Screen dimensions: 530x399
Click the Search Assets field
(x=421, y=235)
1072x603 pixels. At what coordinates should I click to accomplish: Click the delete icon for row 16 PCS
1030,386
...
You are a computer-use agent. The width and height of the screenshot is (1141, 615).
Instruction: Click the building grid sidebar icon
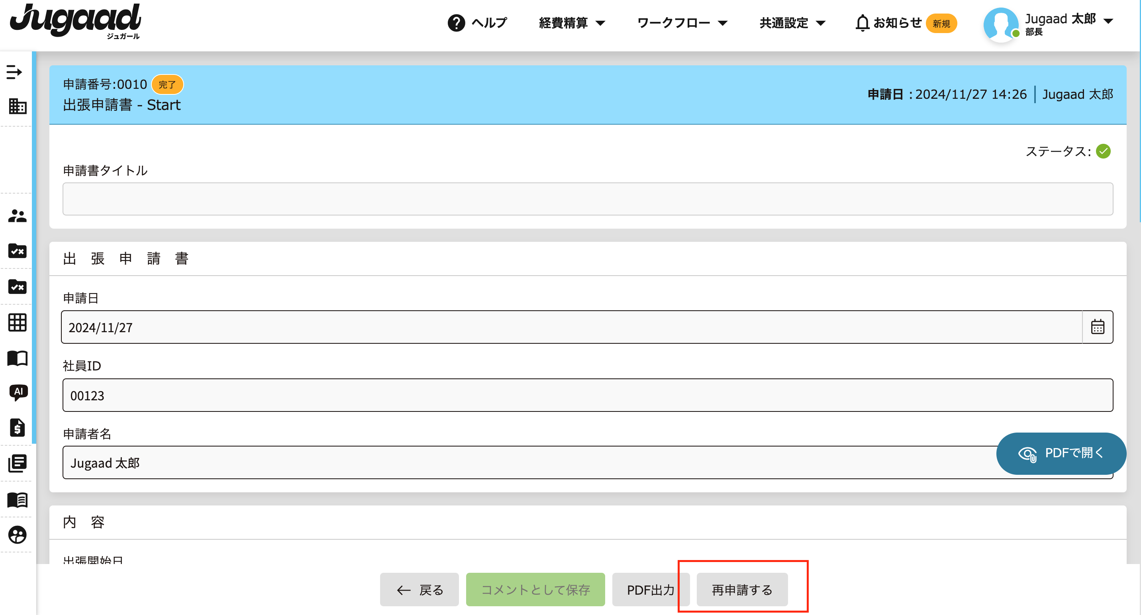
==
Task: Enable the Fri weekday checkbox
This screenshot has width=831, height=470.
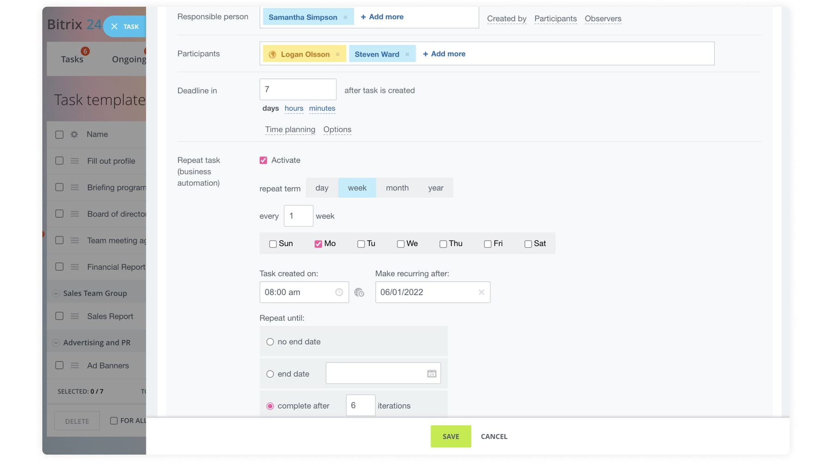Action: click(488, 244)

• _Objective_: Determine how many lines of the entries contain the string "screenshot", treating uppercase and lowercase letters as distinct. Give only the number.

• _Solution to this task_: 2